My recommendation is to attempt the shear pin because it's a good thing to learn how to implement.
The baffle will impede the flow a bit, but that pressure ultimately has to be released somewhere. Highly recommend doing a ground test with the motor tube plugged up and a copy of the motor's eject charge.


I want to say I mentioned in your previous thread that longer rocket's requiring greater static margin between CG-CP, plus more careful attention to the dynamic CP change during flight.

Keep building!

 

[Ben Martin]

Good project, many learning opportunities here.
I see all the carbon rods have been embedded in the fins (or fin reprints) successfully.

What motor are you planning to use? Couple things on that:
-Peak thrust. Can your mailing tubes withstand it? (have you tried crushing a spare section of tube to get an idea?)
-Ejection charge of the motor. You can look up how much powder is included with the motor and determine how much pressure it'll generate in a given volume using any of the online BP calculators (I like rockethead.com and the Chuck Pierce spreadsheet)

My recommendation is to attempt the shear pin because it's a good thing to learn how to implement.
The baffle will impede the flow a bit, but that pressure ultimately has to be released somewhere. Highly recommend doing a ground test with the motor tube plugged up and a copy of the motor's eject charge.

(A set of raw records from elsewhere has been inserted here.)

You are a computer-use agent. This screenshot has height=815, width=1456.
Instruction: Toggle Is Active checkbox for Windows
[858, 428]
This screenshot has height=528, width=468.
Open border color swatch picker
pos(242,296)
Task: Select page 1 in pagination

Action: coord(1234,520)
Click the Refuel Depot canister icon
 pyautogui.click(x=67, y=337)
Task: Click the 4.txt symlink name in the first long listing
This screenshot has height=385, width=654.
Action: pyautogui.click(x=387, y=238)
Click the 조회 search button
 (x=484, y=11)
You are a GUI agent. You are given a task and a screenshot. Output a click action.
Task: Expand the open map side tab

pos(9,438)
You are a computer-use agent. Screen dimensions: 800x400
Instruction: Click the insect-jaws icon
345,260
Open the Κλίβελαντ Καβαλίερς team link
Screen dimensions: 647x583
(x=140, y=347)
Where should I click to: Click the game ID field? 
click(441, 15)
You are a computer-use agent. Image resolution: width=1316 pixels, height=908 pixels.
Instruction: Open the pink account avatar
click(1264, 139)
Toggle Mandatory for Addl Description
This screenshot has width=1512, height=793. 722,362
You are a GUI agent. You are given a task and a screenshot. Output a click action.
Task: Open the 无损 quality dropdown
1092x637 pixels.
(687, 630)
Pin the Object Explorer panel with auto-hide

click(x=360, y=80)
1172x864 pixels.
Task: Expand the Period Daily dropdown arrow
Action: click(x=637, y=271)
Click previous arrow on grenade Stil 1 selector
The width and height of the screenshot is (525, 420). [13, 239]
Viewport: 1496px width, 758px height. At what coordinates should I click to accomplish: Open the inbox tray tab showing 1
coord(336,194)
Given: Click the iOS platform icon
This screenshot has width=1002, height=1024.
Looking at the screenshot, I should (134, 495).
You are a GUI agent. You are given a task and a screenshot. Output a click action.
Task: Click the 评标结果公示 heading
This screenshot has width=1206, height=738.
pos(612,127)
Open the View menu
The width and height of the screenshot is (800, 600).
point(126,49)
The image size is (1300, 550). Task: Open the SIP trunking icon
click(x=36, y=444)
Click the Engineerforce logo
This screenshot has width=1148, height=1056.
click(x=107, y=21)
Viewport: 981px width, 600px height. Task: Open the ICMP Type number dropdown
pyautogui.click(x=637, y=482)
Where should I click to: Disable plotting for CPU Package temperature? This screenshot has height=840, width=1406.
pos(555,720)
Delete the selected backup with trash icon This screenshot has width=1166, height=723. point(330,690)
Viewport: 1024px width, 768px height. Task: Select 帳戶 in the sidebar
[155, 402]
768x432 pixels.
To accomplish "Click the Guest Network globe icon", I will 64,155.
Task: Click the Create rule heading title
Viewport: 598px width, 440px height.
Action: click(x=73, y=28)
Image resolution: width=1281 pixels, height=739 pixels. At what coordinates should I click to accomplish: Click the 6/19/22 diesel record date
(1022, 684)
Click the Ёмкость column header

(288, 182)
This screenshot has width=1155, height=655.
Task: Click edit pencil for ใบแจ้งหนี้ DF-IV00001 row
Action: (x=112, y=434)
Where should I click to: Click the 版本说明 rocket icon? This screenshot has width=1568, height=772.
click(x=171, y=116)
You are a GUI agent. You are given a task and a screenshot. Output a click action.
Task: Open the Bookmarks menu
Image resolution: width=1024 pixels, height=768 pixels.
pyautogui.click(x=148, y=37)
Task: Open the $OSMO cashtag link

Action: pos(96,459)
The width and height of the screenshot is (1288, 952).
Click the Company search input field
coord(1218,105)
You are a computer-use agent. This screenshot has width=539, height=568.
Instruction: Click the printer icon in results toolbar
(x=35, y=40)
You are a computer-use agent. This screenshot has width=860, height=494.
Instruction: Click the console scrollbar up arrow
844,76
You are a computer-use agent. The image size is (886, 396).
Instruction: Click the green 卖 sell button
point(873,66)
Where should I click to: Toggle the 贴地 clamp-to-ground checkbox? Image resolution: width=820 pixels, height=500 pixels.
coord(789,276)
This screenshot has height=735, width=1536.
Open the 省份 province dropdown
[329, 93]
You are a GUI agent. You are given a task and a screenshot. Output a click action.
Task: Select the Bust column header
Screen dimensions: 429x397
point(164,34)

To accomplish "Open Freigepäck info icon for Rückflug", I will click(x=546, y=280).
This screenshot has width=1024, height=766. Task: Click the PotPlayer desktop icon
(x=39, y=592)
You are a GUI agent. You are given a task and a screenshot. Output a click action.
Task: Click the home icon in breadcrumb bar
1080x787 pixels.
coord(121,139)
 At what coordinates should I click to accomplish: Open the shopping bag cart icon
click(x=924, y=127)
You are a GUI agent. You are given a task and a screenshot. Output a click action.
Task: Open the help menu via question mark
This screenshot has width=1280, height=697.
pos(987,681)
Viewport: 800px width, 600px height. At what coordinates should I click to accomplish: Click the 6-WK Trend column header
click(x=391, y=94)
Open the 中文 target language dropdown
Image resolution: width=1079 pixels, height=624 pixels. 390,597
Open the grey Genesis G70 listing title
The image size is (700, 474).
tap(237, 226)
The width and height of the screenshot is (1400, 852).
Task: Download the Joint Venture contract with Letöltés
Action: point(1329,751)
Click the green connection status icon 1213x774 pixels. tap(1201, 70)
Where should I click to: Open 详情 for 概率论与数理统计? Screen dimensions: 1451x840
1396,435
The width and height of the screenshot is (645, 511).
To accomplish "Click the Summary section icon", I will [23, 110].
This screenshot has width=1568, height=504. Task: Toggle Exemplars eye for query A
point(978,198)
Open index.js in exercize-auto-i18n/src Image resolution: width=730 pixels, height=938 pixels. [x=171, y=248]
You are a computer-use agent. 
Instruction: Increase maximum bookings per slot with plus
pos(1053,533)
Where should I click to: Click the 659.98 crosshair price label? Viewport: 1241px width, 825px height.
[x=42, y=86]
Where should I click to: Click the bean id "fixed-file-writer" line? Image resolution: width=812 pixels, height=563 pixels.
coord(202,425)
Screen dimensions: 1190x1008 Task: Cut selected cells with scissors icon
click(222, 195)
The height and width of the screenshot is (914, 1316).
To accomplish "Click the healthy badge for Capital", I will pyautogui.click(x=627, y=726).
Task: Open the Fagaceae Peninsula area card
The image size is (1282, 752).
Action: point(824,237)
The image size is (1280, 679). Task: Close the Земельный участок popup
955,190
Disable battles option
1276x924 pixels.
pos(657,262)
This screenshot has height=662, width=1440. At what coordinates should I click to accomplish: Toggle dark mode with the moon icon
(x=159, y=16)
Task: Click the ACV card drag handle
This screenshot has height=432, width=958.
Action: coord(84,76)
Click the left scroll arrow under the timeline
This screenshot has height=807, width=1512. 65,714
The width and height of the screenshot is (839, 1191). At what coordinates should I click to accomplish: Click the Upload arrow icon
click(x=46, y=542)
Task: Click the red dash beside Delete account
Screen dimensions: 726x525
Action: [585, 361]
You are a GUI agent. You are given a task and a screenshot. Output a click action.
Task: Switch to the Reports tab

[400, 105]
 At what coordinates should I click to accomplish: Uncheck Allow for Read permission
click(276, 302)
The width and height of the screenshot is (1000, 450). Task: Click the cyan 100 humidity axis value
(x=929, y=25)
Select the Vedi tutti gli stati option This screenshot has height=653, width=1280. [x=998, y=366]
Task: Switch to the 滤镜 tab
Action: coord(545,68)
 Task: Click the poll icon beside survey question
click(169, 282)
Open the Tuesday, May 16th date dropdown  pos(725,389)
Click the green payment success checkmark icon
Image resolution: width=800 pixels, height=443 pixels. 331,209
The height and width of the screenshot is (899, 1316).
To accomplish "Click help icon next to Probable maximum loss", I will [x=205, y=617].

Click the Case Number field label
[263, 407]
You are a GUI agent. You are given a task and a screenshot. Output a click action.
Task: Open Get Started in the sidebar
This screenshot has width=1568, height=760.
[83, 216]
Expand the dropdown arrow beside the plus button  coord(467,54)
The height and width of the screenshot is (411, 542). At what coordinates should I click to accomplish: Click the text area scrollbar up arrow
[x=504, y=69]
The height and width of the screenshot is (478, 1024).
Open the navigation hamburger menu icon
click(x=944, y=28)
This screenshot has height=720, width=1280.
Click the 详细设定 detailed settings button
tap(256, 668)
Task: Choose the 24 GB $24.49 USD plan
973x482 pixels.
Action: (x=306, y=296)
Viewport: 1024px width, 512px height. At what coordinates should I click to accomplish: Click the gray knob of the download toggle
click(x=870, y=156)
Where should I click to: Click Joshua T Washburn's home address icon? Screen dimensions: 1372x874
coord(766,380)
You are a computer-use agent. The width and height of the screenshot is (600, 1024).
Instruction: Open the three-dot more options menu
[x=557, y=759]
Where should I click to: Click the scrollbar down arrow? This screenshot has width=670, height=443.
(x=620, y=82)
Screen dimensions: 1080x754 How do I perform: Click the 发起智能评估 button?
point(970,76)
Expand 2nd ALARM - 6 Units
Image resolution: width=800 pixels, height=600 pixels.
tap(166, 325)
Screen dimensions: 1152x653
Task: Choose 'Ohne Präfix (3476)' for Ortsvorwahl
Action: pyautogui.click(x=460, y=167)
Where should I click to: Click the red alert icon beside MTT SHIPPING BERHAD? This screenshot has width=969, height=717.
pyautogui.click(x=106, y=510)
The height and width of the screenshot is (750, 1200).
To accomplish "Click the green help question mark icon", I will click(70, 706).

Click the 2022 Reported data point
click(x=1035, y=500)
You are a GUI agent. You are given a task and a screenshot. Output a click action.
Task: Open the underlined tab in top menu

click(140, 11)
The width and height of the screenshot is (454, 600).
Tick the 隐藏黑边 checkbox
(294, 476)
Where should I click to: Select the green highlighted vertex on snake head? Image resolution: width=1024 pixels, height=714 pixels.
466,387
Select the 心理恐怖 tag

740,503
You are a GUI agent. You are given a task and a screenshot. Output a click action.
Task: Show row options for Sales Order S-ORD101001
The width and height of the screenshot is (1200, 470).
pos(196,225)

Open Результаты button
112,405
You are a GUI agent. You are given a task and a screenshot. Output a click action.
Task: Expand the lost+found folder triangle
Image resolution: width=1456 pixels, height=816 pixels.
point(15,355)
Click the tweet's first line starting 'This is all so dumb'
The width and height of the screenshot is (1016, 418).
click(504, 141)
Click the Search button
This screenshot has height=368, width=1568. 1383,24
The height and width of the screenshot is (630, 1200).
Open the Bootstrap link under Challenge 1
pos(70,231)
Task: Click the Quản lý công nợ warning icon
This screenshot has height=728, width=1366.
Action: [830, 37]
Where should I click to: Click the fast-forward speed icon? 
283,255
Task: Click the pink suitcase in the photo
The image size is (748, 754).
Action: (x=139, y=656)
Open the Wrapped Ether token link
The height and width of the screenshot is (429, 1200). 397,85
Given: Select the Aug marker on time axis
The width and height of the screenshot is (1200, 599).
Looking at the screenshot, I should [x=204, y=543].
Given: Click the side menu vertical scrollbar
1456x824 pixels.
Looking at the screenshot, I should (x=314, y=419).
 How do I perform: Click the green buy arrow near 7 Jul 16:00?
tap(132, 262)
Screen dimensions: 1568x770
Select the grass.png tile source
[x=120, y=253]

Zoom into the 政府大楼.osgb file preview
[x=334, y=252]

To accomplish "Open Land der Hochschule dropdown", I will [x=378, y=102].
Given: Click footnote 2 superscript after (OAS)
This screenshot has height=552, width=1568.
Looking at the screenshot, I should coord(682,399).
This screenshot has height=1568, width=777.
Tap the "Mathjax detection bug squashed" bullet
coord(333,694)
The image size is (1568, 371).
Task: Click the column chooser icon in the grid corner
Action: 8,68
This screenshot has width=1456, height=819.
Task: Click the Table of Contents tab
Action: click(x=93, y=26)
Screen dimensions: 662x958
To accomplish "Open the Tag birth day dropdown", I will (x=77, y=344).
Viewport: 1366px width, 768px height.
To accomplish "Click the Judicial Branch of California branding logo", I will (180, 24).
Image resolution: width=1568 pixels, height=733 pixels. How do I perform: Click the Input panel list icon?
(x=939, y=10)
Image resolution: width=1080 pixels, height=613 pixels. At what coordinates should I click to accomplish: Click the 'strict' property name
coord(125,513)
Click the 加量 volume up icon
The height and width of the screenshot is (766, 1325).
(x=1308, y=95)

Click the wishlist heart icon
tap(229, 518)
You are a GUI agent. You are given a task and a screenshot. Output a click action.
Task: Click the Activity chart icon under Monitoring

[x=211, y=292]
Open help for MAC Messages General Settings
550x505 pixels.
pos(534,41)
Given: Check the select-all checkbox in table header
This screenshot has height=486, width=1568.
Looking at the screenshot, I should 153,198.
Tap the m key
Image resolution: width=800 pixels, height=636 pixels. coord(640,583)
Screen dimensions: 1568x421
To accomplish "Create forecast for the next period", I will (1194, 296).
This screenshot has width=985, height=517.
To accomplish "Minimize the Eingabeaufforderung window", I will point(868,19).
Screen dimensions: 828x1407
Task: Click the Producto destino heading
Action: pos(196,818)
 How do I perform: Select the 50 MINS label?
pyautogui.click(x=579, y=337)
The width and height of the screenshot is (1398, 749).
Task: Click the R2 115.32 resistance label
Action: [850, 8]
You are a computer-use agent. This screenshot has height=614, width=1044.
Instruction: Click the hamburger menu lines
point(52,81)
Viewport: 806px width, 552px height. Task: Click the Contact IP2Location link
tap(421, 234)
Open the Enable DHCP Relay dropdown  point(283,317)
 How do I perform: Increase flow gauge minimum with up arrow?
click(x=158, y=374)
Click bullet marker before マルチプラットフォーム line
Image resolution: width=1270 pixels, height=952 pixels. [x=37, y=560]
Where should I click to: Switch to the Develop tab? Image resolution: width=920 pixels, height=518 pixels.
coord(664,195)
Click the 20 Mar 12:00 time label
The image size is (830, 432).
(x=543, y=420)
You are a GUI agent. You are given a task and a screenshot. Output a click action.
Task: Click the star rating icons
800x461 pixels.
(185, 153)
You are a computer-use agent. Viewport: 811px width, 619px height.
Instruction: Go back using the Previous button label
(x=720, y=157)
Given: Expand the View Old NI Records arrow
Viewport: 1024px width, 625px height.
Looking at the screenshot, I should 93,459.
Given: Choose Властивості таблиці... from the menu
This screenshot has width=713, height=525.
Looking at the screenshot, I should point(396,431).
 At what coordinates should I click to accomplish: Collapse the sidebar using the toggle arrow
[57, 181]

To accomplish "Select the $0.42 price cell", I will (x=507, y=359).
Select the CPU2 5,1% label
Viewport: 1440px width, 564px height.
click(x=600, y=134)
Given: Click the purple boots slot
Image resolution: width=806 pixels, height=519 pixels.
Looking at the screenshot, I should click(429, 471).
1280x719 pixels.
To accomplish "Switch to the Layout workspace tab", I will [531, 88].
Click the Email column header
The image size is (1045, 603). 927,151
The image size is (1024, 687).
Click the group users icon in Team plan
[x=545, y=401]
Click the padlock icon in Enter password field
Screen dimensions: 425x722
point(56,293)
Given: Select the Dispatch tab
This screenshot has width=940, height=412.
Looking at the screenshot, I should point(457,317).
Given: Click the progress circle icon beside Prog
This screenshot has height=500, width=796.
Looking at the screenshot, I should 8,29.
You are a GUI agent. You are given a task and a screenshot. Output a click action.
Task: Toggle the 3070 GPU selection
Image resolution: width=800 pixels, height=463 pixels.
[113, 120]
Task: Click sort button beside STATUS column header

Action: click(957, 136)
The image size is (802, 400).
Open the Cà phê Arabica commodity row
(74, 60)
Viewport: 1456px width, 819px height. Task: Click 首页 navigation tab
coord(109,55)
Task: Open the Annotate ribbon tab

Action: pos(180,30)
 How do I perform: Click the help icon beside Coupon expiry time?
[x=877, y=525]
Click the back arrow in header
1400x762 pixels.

I want to say I mentioned in your previous thread that longer rocket's requiring greater static margin between CG-CP, plus more careful attention to the dynamic CP change during flight.

Keep building!

I plan on using an J250W or J450DM once I get it all sim'd out. Regarding the tests, I don't really have the capability to do it on campus as college limits the fun things I can do. Also, what's your recommendation for the static margin during flight?

 

[Bat-mite]

Long, skinny rockets tend to corkscrew going up unless a very long coupler is used. Nature of the beast. It is not so much the CP/CG relationship as it is the wiggle-waggling of the upper tube against the lower. That being said, although it doesn't affect the stability of the flight dramatically, it looks a little oofbeat going up.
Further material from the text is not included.